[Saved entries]

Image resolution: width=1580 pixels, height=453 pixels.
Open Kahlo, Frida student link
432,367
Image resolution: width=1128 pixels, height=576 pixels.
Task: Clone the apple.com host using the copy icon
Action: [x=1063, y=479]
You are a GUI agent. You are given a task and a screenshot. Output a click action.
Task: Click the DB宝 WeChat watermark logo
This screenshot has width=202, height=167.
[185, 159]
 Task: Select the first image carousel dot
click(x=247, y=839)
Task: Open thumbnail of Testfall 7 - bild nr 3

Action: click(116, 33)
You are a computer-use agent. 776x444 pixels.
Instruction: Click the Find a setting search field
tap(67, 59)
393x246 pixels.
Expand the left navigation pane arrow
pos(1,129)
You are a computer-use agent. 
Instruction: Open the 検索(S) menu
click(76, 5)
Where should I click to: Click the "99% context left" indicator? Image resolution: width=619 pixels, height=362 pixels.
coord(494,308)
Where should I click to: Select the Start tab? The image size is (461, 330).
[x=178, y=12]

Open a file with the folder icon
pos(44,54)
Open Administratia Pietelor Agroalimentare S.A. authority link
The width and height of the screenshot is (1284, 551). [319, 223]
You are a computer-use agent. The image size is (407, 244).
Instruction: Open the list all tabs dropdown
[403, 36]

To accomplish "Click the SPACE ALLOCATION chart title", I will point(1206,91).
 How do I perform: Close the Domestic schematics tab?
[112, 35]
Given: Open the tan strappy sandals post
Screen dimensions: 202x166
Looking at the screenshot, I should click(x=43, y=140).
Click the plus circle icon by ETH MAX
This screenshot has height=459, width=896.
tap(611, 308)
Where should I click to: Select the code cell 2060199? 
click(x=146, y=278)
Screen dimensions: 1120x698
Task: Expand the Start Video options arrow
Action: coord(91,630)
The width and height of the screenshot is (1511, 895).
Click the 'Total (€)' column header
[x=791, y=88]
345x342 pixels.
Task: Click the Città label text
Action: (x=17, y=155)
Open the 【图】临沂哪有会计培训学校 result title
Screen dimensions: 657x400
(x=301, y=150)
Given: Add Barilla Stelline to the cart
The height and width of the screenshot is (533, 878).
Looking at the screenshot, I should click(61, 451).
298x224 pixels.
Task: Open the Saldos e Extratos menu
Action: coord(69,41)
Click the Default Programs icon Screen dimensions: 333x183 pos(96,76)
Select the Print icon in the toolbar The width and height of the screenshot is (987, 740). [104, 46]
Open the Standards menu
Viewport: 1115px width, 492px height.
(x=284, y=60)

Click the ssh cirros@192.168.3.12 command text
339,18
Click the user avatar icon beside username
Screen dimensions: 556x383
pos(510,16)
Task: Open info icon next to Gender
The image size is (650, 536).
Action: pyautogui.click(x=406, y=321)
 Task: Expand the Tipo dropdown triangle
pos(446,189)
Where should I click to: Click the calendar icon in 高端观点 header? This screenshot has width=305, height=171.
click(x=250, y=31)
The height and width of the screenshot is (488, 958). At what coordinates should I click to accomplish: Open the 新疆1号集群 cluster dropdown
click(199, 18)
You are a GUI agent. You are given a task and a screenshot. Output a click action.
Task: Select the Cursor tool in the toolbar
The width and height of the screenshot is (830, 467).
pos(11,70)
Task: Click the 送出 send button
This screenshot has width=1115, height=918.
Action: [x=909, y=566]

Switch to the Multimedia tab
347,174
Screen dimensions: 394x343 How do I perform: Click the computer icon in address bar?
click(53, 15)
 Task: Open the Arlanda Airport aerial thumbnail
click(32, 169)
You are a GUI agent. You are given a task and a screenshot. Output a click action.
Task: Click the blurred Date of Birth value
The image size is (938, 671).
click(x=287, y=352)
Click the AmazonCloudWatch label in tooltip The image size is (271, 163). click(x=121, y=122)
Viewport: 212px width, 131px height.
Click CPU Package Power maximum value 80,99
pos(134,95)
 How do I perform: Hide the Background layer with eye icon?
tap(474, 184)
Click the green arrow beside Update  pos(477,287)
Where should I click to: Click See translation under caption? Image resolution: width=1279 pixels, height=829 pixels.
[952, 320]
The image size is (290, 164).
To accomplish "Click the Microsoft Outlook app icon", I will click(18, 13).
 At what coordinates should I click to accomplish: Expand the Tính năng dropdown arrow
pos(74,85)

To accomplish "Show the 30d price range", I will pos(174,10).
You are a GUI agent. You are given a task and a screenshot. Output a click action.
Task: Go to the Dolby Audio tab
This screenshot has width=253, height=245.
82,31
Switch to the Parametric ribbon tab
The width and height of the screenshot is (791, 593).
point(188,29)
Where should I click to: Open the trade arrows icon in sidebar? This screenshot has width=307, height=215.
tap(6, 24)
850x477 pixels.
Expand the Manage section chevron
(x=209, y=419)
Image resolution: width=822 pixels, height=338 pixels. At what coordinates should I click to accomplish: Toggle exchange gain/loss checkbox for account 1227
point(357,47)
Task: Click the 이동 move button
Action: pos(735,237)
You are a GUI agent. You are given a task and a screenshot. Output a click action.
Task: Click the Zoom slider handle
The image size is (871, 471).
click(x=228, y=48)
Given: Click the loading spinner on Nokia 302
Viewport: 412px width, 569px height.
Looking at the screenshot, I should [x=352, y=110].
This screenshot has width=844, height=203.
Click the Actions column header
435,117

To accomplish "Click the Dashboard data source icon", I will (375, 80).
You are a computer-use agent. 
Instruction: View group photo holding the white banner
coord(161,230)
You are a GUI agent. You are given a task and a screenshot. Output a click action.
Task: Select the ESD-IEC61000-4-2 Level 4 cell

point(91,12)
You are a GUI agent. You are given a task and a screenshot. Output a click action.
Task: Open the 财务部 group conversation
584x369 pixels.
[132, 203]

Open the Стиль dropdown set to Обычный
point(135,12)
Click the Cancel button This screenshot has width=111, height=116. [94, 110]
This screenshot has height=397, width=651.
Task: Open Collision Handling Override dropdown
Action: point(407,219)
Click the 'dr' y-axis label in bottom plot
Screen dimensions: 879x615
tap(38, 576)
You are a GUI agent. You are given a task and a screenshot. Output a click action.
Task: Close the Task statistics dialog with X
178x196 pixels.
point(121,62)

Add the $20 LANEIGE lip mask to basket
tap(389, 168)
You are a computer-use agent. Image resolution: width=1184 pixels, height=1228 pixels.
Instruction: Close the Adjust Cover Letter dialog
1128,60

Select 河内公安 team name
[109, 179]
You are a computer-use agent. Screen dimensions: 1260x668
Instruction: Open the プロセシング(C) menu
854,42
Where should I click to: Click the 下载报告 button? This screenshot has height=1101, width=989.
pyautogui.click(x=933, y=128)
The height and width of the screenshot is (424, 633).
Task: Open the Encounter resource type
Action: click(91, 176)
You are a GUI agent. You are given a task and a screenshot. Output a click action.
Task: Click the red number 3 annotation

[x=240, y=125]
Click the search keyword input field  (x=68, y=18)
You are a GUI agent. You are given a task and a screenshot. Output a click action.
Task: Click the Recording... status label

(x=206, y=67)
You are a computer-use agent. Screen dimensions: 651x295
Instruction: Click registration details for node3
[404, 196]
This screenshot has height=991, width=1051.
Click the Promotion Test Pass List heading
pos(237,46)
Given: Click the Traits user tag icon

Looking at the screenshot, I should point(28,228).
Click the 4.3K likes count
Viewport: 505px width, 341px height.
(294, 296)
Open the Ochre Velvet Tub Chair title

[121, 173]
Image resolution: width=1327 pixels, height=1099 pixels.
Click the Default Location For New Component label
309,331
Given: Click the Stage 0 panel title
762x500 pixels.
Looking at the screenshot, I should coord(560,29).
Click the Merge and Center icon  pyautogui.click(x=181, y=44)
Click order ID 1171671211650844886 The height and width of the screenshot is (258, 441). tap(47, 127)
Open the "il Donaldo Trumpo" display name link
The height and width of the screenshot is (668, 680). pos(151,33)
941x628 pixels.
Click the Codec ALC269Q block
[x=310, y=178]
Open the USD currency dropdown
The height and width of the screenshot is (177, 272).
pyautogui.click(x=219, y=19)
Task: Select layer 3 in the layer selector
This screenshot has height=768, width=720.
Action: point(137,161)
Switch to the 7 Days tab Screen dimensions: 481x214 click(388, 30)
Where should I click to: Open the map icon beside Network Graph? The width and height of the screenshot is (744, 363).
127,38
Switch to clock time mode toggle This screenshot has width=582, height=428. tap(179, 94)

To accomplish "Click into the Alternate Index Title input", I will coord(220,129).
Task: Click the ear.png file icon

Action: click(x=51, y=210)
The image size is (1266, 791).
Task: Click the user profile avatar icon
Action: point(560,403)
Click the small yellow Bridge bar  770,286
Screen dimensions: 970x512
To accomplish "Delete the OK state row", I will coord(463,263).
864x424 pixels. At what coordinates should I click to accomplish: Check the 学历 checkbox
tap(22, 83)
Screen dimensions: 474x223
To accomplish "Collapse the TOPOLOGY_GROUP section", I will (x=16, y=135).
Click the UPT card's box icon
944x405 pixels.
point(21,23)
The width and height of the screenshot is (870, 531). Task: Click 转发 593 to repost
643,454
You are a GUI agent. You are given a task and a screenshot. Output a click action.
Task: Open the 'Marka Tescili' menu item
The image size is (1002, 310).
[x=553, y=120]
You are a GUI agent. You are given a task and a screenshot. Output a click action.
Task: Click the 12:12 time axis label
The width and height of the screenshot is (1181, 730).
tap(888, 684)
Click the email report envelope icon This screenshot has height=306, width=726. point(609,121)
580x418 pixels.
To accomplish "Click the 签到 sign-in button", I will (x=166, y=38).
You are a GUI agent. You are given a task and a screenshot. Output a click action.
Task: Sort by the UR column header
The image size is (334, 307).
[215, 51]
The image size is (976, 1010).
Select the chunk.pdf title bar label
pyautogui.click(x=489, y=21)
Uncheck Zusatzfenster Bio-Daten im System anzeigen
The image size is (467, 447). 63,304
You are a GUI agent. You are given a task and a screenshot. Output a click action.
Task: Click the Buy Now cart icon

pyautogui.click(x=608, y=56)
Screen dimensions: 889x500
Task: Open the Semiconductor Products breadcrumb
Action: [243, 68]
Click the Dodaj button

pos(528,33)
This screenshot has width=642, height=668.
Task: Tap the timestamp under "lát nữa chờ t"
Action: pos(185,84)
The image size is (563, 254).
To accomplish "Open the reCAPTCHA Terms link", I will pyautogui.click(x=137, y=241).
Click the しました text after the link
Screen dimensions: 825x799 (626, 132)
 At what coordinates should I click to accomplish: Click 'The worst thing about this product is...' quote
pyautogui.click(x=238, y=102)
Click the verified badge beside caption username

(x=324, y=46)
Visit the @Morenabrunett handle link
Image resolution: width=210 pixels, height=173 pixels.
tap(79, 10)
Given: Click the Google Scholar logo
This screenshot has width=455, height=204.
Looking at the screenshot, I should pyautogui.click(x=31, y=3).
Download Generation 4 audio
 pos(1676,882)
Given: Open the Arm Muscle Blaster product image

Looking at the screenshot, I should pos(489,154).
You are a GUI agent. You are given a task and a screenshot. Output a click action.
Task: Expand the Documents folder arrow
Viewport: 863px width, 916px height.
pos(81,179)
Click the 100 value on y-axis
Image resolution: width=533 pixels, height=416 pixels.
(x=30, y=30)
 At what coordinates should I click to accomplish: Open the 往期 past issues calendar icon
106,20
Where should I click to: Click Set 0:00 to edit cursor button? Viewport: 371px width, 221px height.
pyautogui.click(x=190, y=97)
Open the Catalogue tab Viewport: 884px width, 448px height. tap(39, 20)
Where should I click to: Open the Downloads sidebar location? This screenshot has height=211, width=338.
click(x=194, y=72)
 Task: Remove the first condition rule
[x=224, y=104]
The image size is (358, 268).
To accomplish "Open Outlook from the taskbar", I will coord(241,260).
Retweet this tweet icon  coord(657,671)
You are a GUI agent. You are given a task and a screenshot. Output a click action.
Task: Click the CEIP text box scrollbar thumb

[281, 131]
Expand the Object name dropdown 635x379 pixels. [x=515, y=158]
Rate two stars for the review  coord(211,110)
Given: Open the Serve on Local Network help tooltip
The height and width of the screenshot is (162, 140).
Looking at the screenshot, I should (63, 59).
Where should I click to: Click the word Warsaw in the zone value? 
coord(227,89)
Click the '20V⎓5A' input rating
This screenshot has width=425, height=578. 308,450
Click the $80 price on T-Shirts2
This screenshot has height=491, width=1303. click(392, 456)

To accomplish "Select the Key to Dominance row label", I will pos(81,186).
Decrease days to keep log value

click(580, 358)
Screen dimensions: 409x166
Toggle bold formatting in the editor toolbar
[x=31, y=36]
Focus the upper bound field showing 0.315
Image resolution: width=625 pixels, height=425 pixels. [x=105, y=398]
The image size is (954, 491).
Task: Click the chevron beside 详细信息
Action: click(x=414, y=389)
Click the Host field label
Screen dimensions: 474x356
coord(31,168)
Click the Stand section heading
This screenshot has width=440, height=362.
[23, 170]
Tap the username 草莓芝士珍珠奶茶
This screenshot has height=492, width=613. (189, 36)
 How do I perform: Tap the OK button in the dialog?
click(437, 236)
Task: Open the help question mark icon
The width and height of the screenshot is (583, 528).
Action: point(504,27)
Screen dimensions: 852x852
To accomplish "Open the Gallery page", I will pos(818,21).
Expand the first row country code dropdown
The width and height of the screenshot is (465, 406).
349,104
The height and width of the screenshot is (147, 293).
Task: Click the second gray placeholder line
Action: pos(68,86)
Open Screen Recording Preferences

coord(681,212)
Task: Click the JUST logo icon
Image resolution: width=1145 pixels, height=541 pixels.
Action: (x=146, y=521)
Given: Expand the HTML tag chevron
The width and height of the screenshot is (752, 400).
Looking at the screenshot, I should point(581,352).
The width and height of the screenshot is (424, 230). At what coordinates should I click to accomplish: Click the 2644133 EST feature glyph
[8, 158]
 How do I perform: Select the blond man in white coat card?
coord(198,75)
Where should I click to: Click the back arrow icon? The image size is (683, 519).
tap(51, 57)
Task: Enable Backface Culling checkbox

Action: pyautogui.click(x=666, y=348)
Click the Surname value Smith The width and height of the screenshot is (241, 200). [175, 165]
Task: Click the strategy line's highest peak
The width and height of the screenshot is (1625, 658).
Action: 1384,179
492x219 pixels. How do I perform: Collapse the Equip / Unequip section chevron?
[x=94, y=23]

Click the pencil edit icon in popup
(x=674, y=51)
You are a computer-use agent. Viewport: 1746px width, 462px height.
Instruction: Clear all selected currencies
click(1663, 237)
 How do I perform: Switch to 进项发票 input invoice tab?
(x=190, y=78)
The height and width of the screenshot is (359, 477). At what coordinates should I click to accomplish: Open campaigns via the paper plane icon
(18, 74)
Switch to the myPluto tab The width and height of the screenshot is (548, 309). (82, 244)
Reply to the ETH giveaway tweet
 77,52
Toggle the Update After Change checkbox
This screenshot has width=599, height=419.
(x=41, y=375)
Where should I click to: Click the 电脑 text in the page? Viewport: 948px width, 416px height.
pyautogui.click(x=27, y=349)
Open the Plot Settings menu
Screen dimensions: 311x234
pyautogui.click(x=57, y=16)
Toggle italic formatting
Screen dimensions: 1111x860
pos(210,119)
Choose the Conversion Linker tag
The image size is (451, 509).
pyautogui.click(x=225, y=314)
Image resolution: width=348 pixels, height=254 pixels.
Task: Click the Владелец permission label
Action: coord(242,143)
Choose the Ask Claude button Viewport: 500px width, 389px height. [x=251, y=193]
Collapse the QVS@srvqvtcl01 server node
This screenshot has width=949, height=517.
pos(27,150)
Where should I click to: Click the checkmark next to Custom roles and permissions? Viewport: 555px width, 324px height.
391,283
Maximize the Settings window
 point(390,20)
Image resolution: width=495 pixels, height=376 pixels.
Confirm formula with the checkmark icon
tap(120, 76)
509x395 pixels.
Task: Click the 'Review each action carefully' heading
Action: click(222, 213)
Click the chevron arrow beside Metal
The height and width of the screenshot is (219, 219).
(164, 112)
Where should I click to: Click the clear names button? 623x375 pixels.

▶ Work to be completed
Could you return exactly the stretch of the data above that starts at the line with "The image size is (358, 268)." and ends at the line with "Task: Open the help question mark icon", both lines included?

▶ Result below
The image size is (358, 268).
To accomplish "Open Outlook from the taskbar", I will coord(241,260).
Retweet this tweet icon  coord(657,671)
You are a GUI agent. You are given a task and a screenshot. Output a click action.
Task: Click the CEIP text box scrollbar thumb

[281, 131]
Expand the Object name dropdown 635x379 pixels. [x=515, y=158]
Rate two stars for the review  coord(211,110)
Given: Open the Serve on Local Network help tooltip
The height and width of the screenshot is (162, 140).
Looking at the screenshot, I should (63, 59).
Where should I click to: Click the word Warsaw in the zone value? 
coord(227,89)
Click the '20V⎓5A' input rating
This screenshot has width=425, height=578. 308,450
Click the $80 price on T-Shirts2
This screenshot has height=491, width=1303. click(392, 456)

To accomplish "Select the Key to Dominance row label", I will pos(81,186).
Decrease days to keep log value

click(580, 358)
Screen dimensions: 409x166
Toggle bold formatting in the editor toolbar
[x=31, y=36]
Focus the upper bound field showing 0.315
Image resolution: width=625 pixels, height=425 pixels. [x=105, y=398]
The image size is (954, 491).
Task: Click the chevron beside 详细信息
Action: click(x=414, y=389)
Click the Host field label
Screen dimensions: 474x356
coord(31,168)
Click the Stand section heading
This screenshot has width=440, height=362.
[23, 170]
Tap the username 草莓芝士珍珠奶茶
This screenshot has height=492, width=613. (189, 36)
 How do I perform: Tap the OK button in the dialog?
click(437, 236)
Task: Open the help question mark icon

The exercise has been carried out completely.